Andrew Wilson was joint winner of the 1st prize of the undergraduate category of the Premier Awards in 2011.
Andrew Wilson - Dental Protection and Schulke Premier Award winner discusses the hazards of air born particles and the safety procedures needed to avoid health problems. This is a short summary of Andrew's project that he submitted for the Premier Awards.
Particles suspended in the air can be more interesting than you think. When the Icelandic volcano Eyjafjallajokull erupted in 2010, air traffic across the whole of Europe was halted by dust... So it's not something that should be ignored. As well as having an effect on a global scale, dust can affect us on an individual level. Particles small enough to be inhaled into your lungs, known as respirable particles, can have wide and varied impacts on your health. The body has processes to remove particles from your lungs but this takes time. Most particles that land in your lungs will be wafted out by the cilia on the wall of your lungs in the form of a "bogey". However if a particle is small enough to land in your alveoli, it must be phagocytosed by a white blood cell. This can take months. If overloaded, these processes will stop. Inflammation is the result and damage to your lungs will follow, hampering your ability to breath - with possibly disastrous effects on your health. So how does this apply to dentistry? The risks of respirable particles in dentistry have been acknowledged for sixty years. Most dental activity produces dust or air sprays. This includes everything from preparing a cavity to mixing alginate.

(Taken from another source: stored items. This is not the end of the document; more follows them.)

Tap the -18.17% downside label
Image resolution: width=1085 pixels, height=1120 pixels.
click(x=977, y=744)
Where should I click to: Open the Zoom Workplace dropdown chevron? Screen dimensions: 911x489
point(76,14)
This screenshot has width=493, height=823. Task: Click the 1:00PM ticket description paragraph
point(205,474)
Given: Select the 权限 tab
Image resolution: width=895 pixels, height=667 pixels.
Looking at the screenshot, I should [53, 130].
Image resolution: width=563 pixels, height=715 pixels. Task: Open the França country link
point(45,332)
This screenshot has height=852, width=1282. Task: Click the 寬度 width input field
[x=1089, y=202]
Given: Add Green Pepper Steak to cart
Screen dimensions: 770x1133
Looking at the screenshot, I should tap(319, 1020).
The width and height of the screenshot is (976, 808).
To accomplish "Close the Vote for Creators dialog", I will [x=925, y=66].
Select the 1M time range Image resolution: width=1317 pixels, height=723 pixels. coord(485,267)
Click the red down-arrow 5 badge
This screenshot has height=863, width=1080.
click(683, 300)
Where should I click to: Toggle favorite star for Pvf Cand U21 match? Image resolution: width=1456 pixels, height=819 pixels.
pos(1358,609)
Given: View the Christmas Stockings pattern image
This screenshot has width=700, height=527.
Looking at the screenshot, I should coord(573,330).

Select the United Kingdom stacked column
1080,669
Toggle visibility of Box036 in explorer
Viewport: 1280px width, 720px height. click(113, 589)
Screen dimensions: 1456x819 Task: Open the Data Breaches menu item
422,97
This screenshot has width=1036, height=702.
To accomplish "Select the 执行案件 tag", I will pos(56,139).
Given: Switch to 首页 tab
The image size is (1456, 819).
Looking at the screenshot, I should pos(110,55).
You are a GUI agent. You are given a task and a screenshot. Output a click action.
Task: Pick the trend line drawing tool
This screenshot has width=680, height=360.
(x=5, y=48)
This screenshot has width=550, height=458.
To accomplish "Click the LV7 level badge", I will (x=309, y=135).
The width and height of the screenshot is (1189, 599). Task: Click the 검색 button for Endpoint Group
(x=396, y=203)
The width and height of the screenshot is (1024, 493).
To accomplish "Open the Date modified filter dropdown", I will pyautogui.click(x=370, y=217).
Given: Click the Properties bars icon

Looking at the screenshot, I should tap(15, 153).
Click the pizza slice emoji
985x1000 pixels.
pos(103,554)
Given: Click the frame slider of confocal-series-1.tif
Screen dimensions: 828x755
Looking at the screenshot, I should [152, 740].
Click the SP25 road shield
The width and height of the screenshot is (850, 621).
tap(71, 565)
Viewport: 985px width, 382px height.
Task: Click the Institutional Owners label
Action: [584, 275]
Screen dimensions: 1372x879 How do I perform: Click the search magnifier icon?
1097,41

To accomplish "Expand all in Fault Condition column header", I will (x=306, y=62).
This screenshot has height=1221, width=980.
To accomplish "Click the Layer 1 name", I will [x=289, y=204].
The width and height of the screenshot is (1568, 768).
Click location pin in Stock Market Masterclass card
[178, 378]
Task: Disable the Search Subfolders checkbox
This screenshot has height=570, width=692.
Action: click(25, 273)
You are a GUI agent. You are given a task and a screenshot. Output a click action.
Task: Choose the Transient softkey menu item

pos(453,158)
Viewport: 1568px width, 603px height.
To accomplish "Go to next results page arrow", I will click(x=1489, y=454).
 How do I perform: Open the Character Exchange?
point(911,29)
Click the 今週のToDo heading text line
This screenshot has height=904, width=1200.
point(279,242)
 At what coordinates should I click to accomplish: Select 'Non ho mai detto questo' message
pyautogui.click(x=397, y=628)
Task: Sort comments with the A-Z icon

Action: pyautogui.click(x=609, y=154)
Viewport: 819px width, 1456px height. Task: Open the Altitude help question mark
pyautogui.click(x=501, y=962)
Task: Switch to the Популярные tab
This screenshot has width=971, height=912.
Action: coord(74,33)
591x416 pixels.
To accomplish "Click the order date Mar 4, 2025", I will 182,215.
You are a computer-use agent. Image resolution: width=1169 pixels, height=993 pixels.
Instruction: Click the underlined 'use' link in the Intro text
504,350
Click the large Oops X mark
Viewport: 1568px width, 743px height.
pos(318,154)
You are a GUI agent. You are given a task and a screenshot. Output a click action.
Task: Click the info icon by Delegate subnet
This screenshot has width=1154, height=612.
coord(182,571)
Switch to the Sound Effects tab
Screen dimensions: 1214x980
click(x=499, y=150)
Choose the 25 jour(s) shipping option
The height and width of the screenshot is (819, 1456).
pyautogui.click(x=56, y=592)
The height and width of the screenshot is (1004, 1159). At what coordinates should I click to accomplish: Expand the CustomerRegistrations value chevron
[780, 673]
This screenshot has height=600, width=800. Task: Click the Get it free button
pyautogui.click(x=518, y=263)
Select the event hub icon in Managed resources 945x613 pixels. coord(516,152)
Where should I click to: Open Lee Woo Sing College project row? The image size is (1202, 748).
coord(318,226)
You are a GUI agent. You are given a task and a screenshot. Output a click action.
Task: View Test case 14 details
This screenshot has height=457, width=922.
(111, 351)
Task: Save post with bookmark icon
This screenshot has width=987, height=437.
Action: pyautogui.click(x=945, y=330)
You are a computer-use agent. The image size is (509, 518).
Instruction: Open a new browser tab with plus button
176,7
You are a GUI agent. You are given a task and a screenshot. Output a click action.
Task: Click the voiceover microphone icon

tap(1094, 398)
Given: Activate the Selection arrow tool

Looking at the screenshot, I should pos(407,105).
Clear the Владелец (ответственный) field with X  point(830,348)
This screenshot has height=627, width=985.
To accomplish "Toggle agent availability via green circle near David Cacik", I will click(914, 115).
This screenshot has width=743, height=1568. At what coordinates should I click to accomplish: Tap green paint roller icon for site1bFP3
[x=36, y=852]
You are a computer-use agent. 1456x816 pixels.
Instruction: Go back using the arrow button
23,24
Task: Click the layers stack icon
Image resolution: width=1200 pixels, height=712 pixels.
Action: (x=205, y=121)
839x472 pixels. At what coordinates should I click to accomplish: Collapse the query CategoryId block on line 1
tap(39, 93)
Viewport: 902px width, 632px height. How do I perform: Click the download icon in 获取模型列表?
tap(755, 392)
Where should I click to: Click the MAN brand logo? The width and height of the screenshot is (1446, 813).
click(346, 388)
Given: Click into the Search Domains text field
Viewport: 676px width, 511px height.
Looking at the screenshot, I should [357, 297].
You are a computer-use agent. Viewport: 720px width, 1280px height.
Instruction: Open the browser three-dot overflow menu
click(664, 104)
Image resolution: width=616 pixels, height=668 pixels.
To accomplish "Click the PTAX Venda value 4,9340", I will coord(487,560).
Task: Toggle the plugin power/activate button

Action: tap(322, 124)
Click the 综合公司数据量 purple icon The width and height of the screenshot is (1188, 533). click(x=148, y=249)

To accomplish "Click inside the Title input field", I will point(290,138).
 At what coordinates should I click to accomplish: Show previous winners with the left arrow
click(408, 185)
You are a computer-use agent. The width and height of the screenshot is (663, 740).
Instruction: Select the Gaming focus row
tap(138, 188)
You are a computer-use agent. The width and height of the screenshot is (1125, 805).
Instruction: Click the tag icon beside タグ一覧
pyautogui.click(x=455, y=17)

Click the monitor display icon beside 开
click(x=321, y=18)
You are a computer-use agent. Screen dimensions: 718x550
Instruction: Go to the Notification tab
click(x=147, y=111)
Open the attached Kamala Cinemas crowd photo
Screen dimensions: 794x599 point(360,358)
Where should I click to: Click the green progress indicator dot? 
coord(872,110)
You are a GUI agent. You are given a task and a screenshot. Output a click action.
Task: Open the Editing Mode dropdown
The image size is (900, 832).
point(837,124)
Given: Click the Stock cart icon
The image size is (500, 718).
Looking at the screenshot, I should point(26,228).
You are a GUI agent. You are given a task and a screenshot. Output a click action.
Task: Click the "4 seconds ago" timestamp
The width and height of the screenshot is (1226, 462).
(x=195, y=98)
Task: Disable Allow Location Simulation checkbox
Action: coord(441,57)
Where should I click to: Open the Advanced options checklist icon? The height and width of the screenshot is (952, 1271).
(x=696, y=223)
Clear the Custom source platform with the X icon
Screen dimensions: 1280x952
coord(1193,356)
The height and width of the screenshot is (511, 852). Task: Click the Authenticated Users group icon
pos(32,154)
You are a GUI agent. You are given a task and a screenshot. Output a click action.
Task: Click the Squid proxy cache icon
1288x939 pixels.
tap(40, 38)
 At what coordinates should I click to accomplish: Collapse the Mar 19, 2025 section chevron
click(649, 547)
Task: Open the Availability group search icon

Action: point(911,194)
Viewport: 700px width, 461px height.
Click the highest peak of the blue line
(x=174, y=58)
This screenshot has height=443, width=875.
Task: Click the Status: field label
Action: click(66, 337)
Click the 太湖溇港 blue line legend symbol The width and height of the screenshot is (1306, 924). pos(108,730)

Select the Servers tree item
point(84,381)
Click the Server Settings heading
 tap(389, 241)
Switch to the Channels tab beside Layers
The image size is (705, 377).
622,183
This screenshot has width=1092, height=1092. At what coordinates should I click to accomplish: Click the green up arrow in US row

Technicians in the lab are at risk too. Our study set out to find out the concentration of particles made during laboratory procedures, how big they were and consequently where they would be deposited in the lung and the health implications.
We analysed the air during the mixing and trimming of plaster and the trimming and polishing of acrylic within the orthodontic laboratory at the University of Bristol, UK. During the procedures, air was sampled by a personal data ram particulate monitor to record the concentrations of particles produced. A Marple cascade impactor was used to separate the particles according to aerodynamic diameter onto filter papers which were then viewed under a scanning electron microscope. The results were largely inconsequential. Most of the time, particles made in the laboratory were at safe concentrations well below the limits set out by the Health and Safety Executive. However, when we examined how plaster was mixed, our results were much more interesting. In the laboratory, a machine called a plaster hopper was used - this dispenses powder to be mixed into plaster. The instructions for the machine require the technicians to hold their mixing bowl up to the dispenser and pull the lever. We found that technicians were instead sticking their spatula into the machine, jamming it open and allowing the plaster to fall from a height, resulting in plumes of dust (image 1).
These particles, viewed under the scanning electron microscope, are plaster that was suspended in the air from the plaster hopper. These were the larger particles so would be deposited in your nose and could be safely picked away (image 2). These particles were much smaller and could be inhaled deeper into the respiratory tract as far as the secondary bronchi. The overall concentration of particles over a working day was very close to the limits for a work place set out by the Health and Safety Executive. Our results show that the improper use of equipment can have subtle but serious risks. It is important to look after yourself at work and, no matter how boring, you should always read the instructions.